В какое-то мгновение мне показалось, что Петр Ильич бросится на Юлию, ударит или еще сделает что-нибудь пакостное, низкое, но он пересилил себя, затушил папиросу и быстро вышел из комнаты. Мы слышали, как прогрохотали его шаги в коридоре, как хлопнула входная дверь, видели сквозь окно, как, мелькнув фарами, черной тенью скользнула его легковая машина, и снова сделалось тихо, только свист ветра на воле да однообразный стукоток снега о стенку барака.
— Ну вот, — сказала Юлия, прижалась ко мне и заплакала.
Она прожила в бараке около месяца. Вадим перешел в комнату напротив, где имелось свободное место, а Миня и вовсе не появлялся. Поначалу шло все хорошо. Я провожал Юлию до автобусной остановки, махал ей рукой и шагал на работу. Вечером она приезжала, привозила продукты, смеясь, рассказывала что-то, грела чайник, или же мы шли в кино вместе с Вадимом и Люсей. О Петре Ильиче мы не вспоминали. Я уже замыслил написать письмо родителям о том, что хочу жениться, как в одну из ночей услышал тихий плач.
— Что с тобой?
— Ничего, — торопливо ответила Юлия.
— Почему же ты плачешь?
— Я не плачу.
Она вытерла слезы, посмотрела на меня светлыми глазами и улыбнулась:
— Вот видишь. Я совсем не плачу. Спи.
В следующую ночь плач повторился, но как только Юлия почувствовала, что я не сплю, она утихла. Мы не сомкнули глаз, но оба притворялись, что спим. Наконец я не выдержал, отбросил одеяло и встал:
— Так больше нельзя, Юленька! Что с тобой?

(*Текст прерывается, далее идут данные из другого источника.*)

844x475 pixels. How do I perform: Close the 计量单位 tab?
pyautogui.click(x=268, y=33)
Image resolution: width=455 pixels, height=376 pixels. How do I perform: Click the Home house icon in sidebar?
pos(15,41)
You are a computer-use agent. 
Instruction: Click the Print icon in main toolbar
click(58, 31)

— Подойди ко мне. Ближе. Еще ближе. — Я присел около кровати. — Я хочу домой. Я очень хочу домой. К папе и маме. Я люблю тебя, но я хочу домой.
— Хорошо.
Утром я отвез Юлию домой. По дороге она рассказала, что несколько раз встречалась с матерью, что отец ходит сам не свой, не ест, не пьет, что он согласен, чтобы мы встречались, но чтобы все было по-людски, у него ответственная работа. Мать все время плачет. «Я буду приезжать к тебе, — повторяла Юлия. — Хочешь, каждый день буду приезжать?» Впервые за последние дни она была радостно оживлена, разговорчива, а мне было грустно. После того как мы простились, я долго стоял на дворе, ожидая, что она все-таки вернется, но прошел час, полтора, мирно светились окна ее квартиры, и я понял, что Юлия не придет.
Возвращаясь в барак, глядя из окна автобуса на пролетавшие мимо фонари, я испытывал сложное, необъяснимое чувство, словно я что-то потерял навсегда.

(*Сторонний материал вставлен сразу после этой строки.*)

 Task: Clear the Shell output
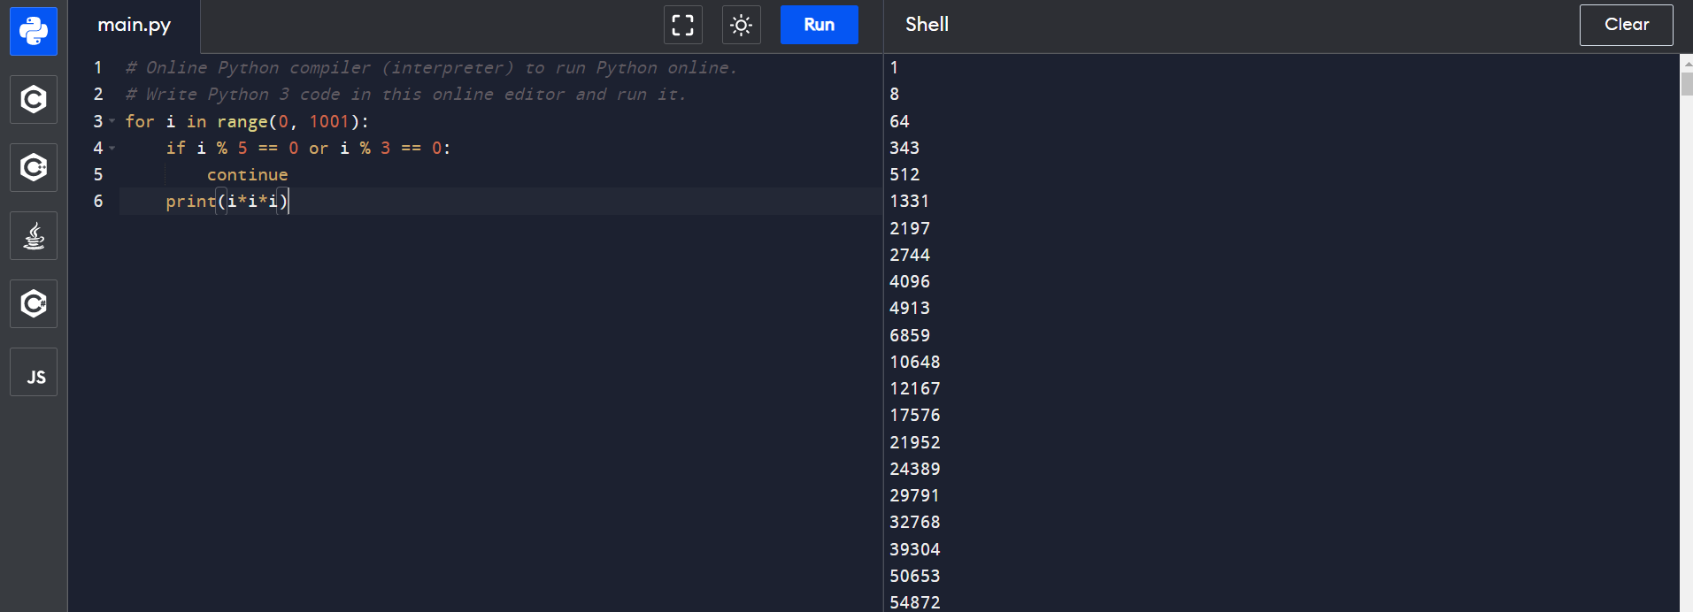point(1626,25)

Первомайским утром в комнату влетела Люся, свежая, радостная, в новом модном пальто, затормошила нас, заставила повязать галстуки и, отойдя в сторону, всплеснула руками.
— Ой, мальчики! Какие вы красивые! Пойдемте, пойдемте быстрее!
И мы, выйдя из барака, направились к нарядной праздничной толпе. Серега Червонец с дружками стоял у магазина, видать, уже успели хлебнуть. Заметив нас, Серега что-то сказал своим дружкам, а те, рады-радешеньки, загоготали, заухали. Вадим конечно же услышал их гоготанье, но не обернулся, не сбавил шаг. Да и то сказать, крепкий характерец надо иметь, чтобы вот так, под руку, на глазах у всего поселка идти с Люсей Пусиком, далеко не лестная слава о которой совсем недавно, каких-то три-четыре месяца назад, катилась по всем баракам. Много неправды говорили о Люсе, но на каждый роток, как говорят, не накинешь платок. Вадим шагал напряженно, глядя прямо перед собой, а Люся прижималась к нему и без умолку говорила. «Что ж вы, товарищи, опаздываете? — укорил Вадима профорг. — Наша первая колонна, понимаешь, а вы опаздываете. Нехорошо, понимаешь…» Он сунул в руки Вадима и Люси транспарант и исчез. Колонна двинулась. Вокруг слышались смех, шутки, грянула музыка, никто не обратил внимания на Вадима и Люсю, и бригадир заметно повеселел.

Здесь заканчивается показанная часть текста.